▶ _Actions to take_
1) Duplicate the passage on MRT3 financing from "More clarity and stability amidst" up to and including "increased risk associated.".
2) Using the passage on MRT3 financing, answer:
(a) Who will now issue the debt that funds the project?
(b) Under the hybrid financing model, for how long were the winning contractors required to fund the project?
(c) Under the hybrid financing model, in which month would contractors be paid?
3) List every funding model for the MRT3 project that the passage on MRT3 financing mentions.

Hybrid financing model for MRT3 scrapped. As MRT Corp is conducting a detailed and comprehensive study on the proposed MRT3 alignment, including the suitability of a realignment, the funding model has reverted to debt issuance by DanaInfra Nasional (DanaInfra). The project was meant to be private finance initiative-based or funded via a hybrid financing model, whereby the winning contractors of each civil work package and system works are required to fund the project for the initial 2 years or 10% of the contract value.
More clarity and stability amidst lower financing costs. Although the issuance of debts could raise the government’s debt even further, potentially affecting the country’s credit rating, we think that the move to debt financing would provide more clarity and stability to the project, benefitting the contractors involved. Under the hybrid financing model, contractors have to take on additional funding risk as they will only be paid on the 25thmonth, hence the financing cost is expected to be higher than normal construction projects. Banks may also offer credit lines at a higher rate because of the increased risk associated.

▶ _Excerpted data_
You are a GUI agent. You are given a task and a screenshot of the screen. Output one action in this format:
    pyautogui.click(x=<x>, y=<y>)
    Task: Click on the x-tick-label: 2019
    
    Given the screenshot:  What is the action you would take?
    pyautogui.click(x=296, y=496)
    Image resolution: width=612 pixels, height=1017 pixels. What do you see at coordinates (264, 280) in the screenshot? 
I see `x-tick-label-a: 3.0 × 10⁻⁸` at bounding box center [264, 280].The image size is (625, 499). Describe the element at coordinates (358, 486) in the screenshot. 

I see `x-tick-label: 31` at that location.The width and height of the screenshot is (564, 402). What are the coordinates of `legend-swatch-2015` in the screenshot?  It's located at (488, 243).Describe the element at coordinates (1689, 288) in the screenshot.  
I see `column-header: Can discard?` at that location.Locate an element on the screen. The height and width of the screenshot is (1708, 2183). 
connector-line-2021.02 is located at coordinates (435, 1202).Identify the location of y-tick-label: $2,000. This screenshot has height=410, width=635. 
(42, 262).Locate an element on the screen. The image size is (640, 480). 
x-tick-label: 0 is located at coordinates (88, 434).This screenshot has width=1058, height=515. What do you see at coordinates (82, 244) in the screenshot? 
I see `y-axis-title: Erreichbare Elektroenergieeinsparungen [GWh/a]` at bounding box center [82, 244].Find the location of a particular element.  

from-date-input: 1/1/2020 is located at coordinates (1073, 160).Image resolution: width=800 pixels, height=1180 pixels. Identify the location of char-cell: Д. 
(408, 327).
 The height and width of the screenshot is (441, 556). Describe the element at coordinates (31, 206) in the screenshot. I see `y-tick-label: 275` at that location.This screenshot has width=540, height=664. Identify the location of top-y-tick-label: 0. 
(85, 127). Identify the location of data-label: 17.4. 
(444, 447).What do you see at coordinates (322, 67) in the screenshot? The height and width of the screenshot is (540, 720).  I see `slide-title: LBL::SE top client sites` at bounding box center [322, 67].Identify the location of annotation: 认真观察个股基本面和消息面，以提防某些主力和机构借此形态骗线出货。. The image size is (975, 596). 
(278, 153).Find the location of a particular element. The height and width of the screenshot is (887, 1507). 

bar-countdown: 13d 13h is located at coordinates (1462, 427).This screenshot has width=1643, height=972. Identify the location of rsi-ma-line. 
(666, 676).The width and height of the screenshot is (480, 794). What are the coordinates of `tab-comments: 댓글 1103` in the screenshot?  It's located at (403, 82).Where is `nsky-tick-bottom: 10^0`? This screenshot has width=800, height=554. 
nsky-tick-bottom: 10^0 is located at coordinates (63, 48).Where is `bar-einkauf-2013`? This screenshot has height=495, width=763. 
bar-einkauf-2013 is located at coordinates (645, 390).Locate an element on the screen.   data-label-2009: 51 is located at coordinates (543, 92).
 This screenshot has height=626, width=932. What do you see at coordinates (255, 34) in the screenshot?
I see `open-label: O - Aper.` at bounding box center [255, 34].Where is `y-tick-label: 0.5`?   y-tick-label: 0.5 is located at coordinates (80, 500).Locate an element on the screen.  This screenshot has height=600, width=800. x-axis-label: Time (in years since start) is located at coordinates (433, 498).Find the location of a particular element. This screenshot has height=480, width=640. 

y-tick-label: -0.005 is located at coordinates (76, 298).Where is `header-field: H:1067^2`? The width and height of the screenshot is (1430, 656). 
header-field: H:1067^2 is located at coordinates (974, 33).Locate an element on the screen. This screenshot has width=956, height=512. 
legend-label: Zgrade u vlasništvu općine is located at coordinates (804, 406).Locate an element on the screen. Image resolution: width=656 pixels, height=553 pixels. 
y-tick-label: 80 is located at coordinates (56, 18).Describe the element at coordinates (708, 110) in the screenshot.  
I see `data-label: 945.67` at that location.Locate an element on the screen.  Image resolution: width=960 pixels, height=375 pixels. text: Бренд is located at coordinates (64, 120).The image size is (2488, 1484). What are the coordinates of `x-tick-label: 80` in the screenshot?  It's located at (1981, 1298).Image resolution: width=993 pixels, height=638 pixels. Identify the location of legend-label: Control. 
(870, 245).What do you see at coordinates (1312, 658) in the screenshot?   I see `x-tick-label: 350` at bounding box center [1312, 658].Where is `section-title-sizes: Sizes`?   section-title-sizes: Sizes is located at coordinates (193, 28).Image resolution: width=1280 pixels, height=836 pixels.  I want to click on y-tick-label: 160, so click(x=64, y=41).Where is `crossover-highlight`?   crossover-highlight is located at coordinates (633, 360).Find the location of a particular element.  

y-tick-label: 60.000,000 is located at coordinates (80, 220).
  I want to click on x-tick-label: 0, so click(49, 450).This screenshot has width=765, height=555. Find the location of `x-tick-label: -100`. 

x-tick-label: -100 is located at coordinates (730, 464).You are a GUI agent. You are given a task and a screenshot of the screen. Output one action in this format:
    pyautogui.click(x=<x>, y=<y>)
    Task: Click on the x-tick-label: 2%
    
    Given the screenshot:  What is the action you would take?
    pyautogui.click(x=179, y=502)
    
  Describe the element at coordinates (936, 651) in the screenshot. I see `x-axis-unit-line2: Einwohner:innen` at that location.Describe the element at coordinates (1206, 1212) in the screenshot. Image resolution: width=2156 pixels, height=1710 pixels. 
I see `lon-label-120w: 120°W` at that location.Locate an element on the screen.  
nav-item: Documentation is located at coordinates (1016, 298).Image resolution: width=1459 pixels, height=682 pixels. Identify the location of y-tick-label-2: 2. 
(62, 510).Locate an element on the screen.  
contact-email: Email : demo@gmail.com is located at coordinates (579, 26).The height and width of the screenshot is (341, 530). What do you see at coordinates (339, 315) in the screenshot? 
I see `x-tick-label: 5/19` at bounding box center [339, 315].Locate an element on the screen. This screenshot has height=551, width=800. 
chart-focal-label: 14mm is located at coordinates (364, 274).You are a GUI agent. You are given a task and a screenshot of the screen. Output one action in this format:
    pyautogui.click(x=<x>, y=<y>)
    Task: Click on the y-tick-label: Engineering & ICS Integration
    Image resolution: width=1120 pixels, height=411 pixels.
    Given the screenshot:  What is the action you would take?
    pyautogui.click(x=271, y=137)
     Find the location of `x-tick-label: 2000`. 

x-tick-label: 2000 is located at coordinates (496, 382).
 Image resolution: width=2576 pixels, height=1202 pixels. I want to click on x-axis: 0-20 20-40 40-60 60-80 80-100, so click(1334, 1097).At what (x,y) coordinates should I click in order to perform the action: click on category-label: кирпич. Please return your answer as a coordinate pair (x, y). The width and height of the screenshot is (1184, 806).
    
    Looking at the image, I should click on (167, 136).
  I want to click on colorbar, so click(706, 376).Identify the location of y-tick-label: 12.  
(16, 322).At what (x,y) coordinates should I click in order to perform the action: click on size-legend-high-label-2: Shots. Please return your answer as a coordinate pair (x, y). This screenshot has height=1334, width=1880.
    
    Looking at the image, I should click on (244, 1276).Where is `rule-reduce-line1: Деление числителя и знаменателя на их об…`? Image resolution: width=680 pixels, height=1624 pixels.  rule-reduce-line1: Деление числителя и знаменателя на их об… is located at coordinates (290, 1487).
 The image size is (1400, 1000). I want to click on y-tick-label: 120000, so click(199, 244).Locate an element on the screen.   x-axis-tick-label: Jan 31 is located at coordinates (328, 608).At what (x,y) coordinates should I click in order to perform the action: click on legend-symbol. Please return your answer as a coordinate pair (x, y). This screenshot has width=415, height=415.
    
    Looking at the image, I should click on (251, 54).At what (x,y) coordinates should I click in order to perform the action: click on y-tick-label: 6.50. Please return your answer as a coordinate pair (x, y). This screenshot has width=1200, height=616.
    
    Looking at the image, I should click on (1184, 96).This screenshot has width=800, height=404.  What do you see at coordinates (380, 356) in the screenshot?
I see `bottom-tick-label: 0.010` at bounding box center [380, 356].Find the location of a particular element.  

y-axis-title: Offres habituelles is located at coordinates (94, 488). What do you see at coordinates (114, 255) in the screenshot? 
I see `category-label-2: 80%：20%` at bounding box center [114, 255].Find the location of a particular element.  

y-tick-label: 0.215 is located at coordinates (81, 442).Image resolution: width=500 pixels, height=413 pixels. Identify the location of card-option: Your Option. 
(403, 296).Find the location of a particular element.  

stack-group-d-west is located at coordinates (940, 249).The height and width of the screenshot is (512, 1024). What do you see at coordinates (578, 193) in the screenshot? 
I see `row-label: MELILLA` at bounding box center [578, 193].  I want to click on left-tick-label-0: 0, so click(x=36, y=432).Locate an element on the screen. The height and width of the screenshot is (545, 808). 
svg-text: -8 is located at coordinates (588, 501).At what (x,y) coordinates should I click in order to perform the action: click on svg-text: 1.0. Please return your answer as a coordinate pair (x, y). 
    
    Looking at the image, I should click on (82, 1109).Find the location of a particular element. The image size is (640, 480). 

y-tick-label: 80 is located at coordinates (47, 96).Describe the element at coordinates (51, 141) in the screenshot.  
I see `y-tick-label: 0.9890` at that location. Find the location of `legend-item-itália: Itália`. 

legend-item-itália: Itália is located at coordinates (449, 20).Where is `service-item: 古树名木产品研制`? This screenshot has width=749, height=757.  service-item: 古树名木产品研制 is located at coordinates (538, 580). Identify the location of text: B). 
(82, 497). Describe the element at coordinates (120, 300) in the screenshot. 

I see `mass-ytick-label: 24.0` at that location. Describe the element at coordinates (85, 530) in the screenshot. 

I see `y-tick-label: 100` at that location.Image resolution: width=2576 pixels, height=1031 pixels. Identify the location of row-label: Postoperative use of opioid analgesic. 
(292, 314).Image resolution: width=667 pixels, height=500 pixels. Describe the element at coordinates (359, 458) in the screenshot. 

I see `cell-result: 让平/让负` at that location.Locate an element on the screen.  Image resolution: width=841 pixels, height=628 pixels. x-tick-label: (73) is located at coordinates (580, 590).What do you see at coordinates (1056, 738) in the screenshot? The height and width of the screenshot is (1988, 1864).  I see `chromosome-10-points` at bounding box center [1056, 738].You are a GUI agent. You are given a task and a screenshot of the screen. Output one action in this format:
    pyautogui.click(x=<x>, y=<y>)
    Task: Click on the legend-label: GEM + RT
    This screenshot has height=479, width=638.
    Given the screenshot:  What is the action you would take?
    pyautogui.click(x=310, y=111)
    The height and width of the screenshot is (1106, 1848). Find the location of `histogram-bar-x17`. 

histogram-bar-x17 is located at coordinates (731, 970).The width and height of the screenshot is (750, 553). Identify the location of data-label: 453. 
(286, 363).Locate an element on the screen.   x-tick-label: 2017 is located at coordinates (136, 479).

▶ _Replies_
1)
More clarity and stability amidst lower financing costs. Although the issuance of debts could raise the government’s debt even further, potentially affecting the country’s credit rating, we think that the move to debt financing would provide more clarity and stability to the project, benefitting the contractors involved. Under the hybrid financing model, contractors have to take on additional funding risk as they will only be paid on the 25thmonth, hence the financing cost is expected to be higher than normal construction projects. Banks may also offer credit lines at a higher rate because of the increased risk associated.

2)
(a) DanaInfra Nasional (DanaInfra)
(b) The initial 2 years or 10% of the contract value
(c) The 25th month

3)
Private finance initiative
Hybrid financing model
Debt issuance by DanaInfra Nasional (DanaInfra)